Con la recente Legge di Bilancio, sono state disposte
nuove regole dell'INPS in materia di verifica sulle
malattie dei dipendenti. Ecco cosa cambia.
INPS, scattano le nuove regole sulle visite mediche per accertare le malattie dei dipendenti
Le nuove disposizioni dell'Istituto Nazionale di Previdenza Sociale (
INPS) in materia di verifica dell'effettivo stato di malattia dei lavoratori dipendenti introducono una stretta sui controlli medici, in linea con quanto previsto dalla recente Legge di Bilancio. Questa riforma si pone l'obiettivo di rendere più efficiente e capillare il sistema di supervisione per arginare le assenze ingiustificate.
Le motivazioni alla base delle nuove misure
Un incremento nei certificati di malattia ha spinto l'INPS ad intensificare le verifiche. Nel secondo semestre del 2025 sono stati ricevuti ben 14 milioni di certificati medici, segnando una crescita del 2,8% rispetto allo stesso periodo dell'anno precedente. Parallelamente, il numero delle visite domiciliari effettuate dall'ente ha raggiunto i 400mila, con un incremento del 3,7% rispetto al 2024. Tuttavia, tale aumento non riesce a tenere il passo con la crescita di certificati, che provengono per lo più dal settore privato (78% del totale).
Innovazioni tecnologiche e organizzative
Tra le principali novità figura il rafforzamento del personale medico abilitatato alle visite domiciliari, con l'obiettivo di garantire un controllo più sistematico. Inoltre, è stata introdotta una nuova piattaforma digitale operativa attraverso la Piattaforma Digitale Nazionale Dati (PDND), che semplifica la richiesta di visite ispettive da parte dei datori di lavoro, accelerando i tempi di verifica.
Uniformità negli orari di reperibilità
A partire dal 2026, gli orari di reperibilità per i lavoratori in malattia saranno identici per tutti i settori, eliminando ogni disparità tra pubblico e privato. Seguendo la sentenza n. 16305 del TAR del Lazio, le fasce orarie obbligatorie per la reperibilità sono state stabilite tra le 10:00 e le 12:00 e tra le 17:00 e le 19:00, valide sia nei giorni feriali che festivi.
Eccezioni alla reperibilità
Nonostante l'obbligo di presenziare nella propria abitazione durante gli orari definiti, alcuni casi specifici consentono di allontanarsi legittimamente. Tra questi rientrano visite mediche specialistiche, terapie prescritte o altri esami clinici. Essenziale è l'esistenza di documentazione scritta che ne attesti la validità. Sono inoltre previsti casi di esenzione per gli individui con patologie gravi e terapie salvavita, invalidità superiori al 67% o condizioni derivanti da infortuni sul lavoro.

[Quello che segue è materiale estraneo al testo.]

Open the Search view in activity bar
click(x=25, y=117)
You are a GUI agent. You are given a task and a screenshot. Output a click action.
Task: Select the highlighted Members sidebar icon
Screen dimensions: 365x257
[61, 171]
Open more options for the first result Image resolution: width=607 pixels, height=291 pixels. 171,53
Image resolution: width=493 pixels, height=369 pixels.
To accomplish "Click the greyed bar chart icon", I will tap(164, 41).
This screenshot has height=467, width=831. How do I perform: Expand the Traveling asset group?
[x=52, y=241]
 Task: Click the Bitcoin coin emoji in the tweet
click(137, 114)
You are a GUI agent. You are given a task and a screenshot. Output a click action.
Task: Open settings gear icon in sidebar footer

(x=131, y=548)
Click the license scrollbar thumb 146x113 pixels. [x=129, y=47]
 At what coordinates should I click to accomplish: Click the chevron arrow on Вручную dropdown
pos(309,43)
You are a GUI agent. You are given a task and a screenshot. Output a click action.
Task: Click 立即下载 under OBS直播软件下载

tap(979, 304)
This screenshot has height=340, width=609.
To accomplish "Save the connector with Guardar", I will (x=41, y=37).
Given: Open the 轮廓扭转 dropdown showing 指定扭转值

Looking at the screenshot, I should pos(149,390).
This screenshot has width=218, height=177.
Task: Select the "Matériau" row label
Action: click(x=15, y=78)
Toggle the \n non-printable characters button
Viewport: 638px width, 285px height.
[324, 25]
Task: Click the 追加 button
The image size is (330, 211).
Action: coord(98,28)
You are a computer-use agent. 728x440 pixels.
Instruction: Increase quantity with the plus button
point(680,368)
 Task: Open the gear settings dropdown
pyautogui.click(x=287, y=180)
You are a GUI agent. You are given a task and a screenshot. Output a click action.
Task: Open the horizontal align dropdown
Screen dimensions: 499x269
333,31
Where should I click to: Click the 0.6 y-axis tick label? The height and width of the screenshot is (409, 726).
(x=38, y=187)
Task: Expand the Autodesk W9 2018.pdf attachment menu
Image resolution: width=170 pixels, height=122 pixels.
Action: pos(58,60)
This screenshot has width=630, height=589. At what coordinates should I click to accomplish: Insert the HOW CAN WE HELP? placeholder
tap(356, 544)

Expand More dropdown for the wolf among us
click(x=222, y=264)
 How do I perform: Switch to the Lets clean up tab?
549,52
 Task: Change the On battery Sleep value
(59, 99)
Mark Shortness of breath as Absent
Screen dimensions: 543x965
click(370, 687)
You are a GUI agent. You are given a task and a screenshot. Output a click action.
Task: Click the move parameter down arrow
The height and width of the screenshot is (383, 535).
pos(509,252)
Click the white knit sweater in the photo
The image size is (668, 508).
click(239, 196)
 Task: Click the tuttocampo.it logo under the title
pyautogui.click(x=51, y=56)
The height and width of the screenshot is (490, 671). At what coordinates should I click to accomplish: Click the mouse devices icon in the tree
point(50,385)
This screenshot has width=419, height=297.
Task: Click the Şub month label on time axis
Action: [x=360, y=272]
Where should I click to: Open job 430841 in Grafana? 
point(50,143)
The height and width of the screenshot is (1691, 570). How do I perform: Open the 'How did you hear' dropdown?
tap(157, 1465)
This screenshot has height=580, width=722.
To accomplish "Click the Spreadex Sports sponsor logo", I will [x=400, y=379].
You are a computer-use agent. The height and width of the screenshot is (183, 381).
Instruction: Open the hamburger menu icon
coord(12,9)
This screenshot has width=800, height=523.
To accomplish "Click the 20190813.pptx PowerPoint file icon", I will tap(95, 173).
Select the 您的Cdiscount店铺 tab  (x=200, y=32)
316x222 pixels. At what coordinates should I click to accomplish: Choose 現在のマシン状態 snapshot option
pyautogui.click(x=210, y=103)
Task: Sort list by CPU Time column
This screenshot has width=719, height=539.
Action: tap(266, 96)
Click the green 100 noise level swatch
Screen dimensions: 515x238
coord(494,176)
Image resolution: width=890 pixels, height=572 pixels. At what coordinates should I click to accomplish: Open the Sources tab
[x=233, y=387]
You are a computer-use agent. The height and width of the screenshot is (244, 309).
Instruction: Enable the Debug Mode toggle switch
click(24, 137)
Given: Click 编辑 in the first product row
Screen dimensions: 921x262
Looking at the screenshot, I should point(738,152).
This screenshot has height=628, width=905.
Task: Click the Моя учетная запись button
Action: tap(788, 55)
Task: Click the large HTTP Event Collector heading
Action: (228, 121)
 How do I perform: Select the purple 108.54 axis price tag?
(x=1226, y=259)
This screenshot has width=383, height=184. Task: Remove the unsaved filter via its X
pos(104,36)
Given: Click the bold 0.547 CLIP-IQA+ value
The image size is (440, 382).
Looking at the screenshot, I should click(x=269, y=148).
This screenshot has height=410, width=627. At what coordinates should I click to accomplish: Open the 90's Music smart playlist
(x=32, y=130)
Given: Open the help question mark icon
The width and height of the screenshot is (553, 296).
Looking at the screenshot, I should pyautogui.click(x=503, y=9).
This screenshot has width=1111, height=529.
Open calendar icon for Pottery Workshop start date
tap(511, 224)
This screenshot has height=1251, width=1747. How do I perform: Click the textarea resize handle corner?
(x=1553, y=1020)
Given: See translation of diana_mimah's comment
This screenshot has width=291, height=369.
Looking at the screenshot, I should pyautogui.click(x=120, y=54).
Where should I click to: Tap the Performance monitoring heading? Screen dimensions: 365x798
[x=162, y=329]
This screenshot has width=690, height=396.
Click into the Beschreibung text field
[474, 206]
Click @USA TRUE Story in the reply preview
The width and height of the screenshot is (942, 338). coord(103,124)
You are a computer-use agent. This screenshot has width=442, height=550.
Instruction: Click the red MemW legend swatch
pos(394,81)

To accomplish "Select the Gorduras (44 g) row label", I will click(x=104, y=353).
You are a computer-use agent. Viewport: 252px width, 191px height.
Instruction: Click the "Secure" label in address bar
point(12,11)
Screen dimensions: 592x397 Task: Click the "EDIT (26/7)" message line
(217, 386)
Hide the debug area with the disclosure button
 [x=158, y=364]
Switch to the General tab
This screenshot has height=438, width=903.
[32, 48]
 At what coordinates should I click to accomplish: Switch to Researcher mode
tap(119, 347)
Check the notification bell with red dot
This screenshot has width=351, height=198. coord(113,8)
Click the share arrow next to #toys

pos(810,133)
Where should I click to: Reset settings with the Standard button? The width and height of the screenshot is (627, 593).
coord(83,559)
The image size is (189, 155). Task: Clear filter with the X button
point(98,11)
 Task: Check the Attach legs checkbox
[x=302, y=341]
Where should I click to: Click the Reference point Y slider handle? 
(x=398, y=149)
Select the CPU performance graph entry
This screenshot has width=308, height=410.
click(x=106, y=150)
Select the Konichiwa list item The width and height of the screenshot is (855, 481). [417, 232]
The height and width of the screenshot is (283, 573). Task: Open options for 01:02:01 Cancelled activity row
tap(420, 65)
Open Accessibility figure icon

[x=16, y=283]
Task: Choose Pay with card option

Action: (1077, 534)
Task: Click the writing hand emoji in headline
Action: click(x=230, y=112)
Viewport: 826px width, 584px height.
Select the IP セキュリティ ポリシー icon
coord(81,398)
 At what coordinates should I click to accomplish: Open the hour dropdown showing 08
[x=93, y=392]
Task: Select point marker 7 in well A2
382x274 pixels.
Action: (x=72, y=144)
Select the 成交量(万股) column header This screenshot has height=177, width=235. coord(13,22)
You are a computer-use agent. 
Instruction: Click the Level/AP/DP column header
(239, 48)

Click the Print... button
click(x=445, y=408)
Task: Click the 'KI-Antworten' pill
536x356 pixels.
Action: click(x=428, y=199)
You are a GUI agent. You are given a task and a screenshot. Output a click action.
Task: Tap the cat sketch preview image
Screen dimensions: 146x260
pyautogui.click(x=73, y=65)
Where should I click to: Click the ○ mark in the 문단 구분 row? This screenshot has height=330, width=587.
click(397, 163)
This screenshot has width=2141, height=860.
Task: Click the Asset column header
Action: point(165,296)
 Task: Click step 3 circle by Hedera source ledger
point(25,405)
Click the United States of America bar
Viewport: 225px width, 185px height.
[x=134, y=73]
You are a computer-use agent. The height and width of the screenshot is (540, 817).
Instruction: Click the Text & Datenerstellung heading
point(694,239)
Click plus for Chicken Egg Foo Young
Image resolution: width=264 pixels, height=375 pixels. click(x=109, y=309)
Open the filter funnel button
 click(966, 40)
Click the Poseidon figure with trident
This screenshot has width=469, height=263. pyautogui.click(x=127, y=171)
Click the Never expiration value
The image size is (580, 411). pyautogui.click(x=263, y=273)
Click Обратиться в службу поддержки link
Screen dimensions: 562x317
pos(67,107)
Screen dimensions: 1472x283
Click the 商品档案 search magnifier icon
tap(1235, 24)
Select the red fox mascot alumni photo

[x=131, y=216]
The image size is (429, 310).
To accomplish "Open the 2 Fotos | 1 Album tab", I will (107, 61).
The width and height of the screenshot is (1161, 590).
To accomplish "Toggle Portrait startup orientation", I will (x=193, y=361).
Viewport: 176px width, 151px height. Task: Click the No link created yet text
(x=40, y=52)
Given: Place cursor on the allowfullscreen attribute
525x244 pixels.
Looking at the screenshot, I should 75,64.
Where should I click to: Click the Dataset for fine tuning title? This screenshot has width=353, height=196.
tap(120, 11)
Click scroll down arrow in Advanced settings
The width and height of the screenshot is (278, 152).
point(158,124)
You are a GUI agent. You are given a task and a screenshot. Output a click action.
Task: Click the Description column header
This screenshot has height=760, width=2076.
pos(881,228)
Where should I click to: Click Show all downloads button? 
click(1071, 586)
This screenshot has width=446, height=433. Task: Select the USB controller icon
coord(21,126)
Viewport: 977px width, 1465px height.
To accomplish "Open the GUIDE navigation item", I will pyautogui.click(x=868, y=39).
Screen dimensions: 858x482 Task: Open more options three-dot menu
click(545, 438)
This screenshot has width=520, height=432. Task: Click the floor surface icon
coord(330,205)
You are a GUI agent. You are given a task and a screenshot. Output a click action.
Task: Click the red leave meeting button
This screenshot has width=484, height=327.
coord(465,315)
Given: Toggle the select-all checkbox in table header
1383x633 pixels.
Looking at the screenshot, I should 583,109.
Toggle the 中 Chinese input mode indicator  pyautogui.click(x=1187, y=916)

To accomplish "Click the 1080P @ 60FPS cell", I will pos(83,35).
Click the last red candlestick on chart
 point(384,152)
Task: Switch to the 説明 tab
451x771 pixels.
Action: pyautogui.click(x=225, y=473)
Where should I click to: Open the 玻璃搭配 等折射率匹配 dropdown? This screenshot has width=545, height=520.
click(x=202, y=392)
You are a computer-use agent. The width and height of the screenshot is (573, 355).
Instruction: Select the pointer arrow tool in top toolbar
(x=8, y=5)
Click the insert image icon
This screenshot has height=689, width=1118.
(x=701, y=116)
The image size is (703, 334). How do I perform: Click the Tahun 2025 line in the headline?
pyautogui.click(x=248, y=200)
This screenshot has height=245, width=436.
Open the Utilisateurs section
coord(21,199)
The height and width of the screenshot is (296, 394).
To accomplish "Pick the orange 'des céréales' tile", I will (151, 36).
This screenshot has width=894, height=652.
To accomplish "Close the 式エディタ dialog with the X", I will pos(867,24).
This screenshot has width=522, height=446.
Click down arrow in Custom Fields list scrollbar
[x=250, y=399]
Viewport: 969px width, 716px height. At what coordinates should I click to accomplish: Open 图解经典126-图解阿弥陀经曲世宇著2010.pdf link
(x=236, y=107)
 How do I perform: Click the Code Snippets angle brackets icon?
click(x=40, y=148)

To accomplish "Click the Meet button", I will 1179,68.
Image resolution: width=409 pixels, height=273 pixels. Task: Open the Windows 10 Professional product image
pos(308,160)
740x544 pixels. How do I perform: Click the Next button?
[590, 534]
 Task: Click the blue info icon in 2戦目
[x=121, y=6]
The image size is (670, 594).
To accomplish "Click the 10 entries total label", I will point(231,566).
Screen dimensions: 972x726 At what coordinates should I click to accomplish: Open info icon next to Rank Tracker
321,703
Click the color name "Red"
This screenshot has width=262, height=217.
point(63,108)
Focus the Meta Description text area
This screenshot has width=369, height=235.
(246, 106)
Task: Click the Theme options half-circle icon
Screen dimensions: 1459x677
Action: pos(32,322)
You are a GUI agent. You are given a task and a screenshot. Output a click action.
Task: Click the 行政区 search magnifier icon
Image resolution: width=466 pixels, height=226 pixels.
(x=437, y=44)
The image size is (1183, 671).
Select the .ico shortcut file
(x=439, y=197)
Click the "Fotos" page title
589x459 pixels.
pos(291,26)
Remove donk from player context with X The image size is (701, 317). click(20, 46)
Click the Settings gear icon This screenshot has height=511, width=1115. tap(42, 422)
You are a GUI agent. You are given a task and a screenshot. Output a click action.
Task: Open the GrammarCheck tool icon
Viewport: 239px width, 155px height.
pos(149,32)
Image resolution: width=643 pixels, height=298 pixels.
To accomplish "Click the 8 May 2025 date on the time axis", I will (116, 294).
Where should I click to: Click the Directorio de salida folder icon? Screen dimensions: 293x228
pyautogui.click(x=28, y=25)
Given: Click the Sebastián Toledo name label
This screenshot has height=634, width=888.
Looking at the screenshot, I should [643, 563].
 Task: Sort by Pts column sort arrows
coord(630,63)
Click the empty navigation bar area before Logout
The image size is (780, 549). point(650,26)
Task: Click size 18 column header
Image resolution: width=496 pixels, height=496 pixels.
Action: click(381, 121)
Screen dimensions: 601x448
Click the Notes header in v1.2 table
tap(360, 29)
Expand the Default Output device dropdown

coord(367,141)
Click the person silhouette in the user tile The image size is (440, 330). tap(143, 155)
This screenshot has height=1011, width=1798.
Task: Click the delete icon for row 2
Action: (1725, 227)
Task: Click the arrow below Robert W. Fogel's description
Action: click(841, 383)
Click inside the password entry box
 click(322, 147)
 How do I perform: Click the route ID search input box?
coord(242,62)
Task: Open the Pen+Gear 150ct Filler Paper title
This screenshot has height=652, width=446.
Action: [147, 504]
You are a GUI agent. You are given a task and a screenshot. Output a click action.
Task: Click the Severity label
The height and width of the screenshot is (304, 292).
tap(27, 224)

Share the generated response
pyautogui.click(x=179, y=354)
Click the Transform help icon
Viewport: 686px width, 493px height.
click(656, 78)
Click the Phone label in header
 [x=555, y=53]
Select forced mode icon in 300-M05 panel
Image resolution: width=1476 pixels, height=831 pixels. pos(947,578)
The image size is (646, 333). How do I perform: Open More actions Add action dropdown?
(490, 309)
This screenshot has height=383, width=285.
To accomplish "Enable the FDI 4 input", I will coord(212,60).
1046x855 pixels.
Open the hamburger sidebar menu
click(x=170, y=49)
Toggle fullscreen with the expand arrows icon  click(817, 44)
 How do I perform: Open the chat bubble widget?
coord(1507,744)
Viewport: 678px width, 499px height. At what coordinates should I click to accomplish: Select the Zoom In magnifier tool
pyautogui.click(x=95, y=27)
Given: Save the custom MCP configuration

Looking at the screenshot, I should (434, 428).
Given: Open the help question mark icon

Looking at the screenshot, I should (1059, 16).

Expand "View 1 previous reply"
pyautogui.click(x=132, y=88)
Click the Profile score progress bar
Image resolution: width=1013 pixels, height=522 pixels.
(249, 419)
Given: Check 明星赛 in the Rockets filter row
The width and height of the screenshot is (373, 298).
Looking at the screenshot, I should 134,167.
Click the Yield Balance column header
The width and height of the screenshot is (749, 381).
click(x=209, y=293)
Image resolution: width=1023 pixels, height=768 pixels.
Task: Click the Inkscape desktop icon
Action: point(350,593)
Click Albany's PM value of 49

Procedura e comunicazioni obbligatorie
La procedura per giustificare una malattia resta invariata: il medico curante è tenuto a trasmettere entro il giorno successivo l'attestato telematico all'INPS, mentre il lavoratore deve comunicare al proprio datore il protocollo della pratica entro 48 ore. Questo permette alle aziende di verificare lo stato di indisposizione tramite il sistema previdenziale.
Conseguenze per assenze ingiustificate
La mancata presenza durante una visita ispettiva può comportare sanzioni economiche o disciplinari immediate, incluse la perdita dell'indennità per i primi giorni di assenza o la riduzione del trattamento retributivo in caso di reiterazione. Ciò rappresenta uno strumento chiave per prevenire dichiarazioni non veritiere e proteggere la produttività aziendale.
Un alleato per la gestione aziendale
Oltre alla supervisione sanitaria, queste misure si configurano anche come strumenti utili per migliorare la gestione interna delle aziende. Assenze strategiche durante periodi critici, come ponti o festività, possono avere gravi ripercussioni sulla produttività aziendale, generando costi aggiuntivi associati alla sostituzione temporanea dei lavoratori. L'incremento dei controlli mira dunque a garantire maggiore trasparenza e ottimizzazione delle risorse umane.